» **TAREFA PEDIDA**
Transcreva, sem mudar nada, o trecho do texto sobre o roubo das tarjas que começa com "Pinto da Costa manda" e acaba em "às autoridades competentes.".

» **TRECHO DO TEXTO**
====
Pinto da Costa manda farpa ao Benfica após roubo das tarjas

No decorrer de um encontro com sócios e simpatizantes em Rio Tinto, concelho de Gondomar, Pinto da Costa, presidente do FC Porto e candidato às eleições do clube marcadas para 27 de abril, abordou o recente episódio do roubo das tarjas das claques do Museu FC Porto. O incidente ocorreu após o confronto FC Porto-Benfica, com membros de uma claque associada ao Hajduk Split, conhecidos pela sua proximidade com os No Name Boys, claque do Benfica, a invadir o museu e a subtrair as referidas tarjas.

De acordo com Pinto da Costa, os perpetradores do roubo, bem como os veículos usados na ação, foram prontamente identificados, graças à análise das imagens de segurança, levando à rápida apresentação de uma queixa às autoridades competentes.

“Imediatamente foi levantado um inquérito“, assegurou o presidente portista, enfatizando a eficiência na resposta ao sucedido.

Expressando o seu desagrado com a situação, que considerou lamentável não só para as claques Super Dragões e Colectivo, mas para toda a comunidade portista, Pinto da Costa realçou a vulnerabilidade dos espaços museológicos a atos de vandalismo, comparando o roubo a incidentes de vandalismo artístico em museus de renome mundial.

“Já vimos roubar objetos em museus que têm as máximas seguranças“, recordou, sublinhando que tais atos são inaceitáveis.
====
» **REGISTOS FORNECIDOS**

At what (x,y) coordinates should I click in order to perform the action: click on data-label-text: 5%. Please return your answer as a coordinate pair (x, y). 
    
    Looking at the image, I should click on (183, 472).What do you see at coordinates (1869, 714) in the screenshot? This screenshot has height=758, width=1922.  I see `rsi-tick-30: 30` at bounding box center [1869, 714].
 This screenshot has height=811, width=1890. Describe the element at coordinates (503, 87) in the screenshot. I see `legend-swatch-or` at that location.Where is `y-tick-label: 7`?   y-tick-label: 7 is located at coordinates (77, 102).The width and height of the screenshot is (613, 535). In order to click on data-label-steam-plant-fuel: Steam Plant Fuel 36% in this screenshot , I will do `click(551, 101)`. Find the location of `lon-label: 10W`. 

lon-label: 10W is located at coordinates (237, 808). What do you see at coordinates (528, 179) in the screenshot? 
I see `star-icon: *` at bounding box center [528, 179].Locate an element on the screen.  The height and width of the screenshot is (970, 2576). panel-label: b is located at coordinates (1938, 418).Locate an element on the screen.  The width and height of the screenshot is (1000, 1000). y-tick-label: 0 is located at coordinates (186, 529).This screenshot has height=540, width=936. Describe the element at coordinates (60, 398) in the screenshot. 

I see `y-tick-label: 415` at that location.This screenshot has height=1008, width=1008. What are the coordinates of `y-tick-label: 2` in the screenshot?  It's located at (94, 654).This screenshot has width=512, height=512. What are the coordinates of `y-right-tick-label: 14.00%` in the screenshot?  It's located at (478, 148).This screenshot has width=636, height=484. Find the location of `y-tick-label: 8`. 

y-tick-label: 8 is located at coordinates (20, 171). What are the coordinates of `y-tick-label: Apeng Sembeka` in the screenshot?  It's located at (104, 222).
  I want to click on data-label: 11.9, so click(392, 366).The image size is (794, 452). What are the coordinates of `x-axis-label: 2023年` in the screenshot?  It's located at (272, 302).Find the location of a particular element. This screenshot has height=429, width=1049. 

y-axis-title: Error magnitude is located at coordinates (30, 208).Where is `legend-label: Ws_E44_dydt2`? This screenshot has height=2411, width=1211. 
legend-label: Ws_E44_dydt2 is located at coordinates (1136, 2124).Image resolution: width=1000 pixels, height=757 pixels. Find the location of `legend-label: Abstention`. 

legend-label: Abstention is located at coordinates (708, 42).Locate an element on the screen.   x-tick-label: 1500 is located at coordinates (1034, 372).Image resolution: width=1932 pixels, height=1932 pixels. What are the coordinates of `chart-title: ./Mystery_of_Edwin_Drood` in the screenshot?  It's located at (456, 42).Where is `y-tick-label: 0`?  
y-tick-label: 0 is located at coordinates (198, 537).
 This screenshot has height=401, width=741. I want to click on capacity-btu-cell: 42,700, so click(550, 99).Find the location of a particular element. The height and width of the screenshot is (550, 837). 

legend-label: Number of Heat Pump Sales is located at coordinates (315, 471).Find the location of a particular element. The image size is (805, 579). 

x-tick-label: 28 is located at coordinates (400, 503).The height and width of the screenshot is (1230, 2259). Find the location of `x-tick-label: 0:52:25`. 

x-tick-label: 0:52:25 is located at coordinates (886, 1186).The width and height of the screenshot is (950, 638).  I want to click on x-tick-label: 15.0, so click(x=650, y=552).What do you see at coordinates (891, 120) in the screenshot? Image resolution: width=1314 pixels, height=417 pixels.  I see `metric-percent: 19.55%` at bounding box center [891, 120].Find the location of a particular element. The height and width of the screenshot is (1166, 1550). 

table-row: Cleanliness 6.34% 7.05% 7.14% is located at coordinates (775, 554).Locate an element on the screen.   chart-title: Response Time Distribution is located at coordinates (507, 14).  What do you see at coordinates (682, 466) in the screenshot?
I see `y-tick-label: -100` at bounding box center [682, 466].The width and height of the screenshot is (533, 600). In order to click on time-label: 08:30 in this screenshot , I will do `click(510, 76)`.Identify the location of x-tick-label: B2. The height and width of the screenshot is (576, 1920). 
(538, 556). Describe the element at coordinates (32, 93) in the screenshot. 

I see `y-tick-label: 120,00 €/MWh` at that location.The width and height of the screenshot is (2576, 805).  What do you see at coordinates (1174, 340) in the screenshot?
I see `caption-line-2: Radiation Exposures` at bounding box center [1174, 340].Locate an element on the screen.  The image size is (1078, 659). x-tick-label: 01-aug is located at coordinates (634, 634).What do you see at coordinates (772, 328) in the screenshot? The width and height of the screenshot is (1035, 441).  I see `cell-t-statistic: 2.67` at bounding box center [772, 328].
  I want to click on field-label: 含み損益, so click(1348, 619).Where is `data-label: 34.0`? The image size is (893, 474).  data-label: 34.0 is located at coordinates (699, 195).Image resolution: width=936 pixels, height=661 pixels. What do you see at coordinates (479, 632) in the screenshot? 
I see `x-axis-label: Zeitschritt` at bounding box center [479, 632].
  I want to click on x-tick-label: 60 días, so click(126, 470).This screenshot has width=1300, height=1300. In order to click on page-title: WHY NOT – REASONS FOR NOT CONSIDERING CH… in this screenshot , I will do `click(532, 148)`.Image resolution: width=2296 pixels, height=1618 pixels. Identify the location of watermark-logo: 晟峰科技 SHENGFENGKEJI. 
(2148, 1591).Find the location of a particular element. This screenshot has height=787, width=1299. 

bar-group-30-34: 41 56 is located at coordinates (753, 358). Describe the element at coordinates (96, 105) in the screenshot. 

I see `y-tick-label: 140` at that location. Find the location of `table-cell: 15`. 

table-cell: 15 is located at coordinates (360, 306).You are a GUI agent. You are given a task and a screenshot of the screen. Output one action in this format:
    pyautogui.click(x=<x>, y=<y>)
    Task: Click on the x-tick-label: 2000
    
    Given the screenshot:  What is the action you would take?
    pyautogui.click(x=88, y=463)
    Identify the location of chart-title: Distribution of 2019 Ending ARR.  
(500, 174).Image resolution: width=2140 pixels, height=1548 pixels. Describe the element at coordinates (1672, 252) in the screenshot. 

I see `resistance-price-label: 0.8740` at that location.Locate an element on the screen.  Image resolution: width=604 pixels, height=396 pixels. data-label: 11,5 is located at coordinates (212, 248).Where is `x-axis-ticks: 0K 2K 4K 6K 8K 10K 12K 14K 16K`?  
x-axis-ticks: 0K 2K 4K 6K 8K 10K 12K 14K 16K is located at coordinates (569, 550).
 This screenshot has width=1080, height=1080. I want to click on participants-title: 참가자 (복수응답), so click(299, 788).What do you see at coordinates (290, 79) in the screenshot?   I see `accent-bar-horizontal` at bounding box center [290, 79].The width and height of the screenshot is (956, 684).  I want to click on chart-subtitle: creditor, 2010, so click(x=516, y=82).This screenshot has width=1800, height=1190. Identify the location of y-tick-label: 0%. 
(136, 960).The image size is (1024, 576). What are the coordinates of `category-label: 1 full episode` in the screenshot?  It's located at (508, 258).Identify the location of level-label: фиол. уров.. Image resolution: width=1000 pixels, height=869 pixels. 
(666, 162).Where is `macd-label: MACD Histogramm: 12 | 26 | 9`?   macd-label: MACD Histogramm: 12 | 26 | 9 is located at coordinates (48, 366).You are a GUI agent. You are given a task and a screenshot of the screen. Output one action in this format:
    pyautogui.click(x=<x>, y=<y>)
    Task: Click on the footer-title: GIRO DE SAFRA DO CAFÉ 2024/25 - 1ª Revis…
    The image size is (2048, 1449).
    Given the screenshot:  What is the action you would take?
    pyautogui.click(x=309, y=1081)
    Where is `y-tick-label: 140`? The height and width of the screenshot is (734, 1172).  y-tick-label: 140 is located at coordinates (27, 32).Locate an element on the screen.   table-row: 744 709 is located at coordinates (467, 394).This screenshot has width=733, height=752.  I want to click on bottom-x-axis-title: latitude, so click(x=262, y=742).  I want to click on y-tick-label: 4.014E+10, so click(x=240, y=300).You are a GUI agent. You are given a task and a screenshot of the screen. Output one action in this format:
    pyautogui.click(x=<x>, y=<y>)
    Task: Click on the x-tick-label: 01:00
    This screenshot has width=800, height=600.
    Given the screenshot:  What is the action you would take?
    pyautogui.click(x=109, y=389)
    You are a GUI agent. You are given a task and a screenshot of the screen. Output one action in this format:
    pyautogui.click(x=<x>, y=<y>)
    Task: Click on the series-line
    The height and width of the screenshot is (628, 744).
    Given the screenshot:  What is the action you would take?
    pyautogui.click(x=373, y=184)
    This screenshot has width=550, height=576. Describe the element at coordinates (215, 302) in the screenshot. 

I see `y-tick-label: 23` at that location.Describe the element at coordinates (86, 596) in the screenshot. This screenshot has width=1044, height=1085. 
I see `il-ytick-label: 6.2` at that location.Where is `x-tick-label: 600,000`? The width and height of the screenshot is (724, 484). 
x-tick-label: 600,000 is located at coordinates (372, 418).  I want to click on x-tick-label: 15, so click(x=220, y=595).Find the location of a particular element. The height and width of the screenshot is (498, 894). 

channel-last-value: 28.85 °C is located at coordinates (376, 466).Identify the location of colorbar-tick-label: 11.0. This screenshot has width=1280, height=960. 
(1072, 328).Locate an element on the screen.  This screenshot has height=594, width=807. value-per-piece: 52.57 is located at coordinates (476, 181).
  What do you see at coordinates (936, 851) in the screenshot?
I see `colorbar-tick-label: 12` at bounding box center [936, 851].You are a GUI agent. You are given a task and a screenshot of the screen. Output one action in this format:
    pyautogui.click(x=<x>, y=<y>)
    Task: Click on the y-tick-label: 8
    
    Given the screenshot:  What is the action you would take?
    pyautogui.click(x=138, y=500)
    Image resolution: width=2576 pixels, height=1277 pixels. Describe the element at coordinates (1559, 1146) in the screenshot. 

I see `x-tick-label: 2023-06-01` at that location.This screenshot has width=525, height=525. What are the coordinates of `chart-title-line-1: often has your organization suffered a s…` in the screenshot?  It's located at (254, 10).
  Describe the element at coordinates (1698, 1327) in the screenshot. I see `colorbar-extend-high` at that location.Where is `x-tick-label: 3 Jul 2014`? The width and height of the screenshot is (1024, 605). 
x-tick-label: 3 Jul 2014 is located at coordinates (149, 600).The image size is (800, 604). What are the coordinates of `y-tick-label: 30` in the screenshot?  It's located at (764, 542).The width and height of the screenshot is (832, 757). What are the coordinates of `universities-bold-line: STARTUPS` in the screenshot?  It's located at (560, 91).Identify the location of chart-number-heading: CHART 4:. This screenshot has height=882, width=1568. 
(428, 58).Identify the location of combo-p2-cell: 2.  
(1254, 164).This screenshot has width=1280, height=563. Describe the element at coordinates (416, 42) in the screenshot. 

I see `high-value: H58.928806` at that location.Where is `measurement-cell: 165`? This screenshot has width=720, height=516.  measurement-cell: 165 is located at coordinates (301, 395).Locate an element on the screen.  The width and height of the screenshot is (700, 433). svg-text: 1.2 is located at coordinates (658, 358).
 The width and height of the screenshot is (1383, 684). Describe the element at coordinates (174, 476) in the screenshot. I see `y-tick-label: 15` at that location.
====
» **RESULTADO FINAL**
Pinto da Costa manda farpa ao Benfica após roubo das tarjas

No decorrer de um encontro com sócios e simpatizantes em Rio Tinto, concelho de Gondomar, Pinto da Costa, presidente do FC Porto e candidato às eleições do clube marcadas para 27 de abril, abordou o recente episódio do roubo das tarjas das claques do Museu FC Porto. O incidente ocorreu após o confronto FC Porto-Benfica, com membros de uma claque associada ao Hajduk Split, conhecidos pela sua proximidade com os No Name Boys, claque do Benfica, a invadir o museu e a subtrair as referidas tarjas.

De acordo com Pinto da Costa, os perpetradores do roubo, bem como os veículos usados na ação, foram prontamente identificados, graças à análise das imagens de segurança, levando à rápida apresentação de uma queixa às autoridades competentes.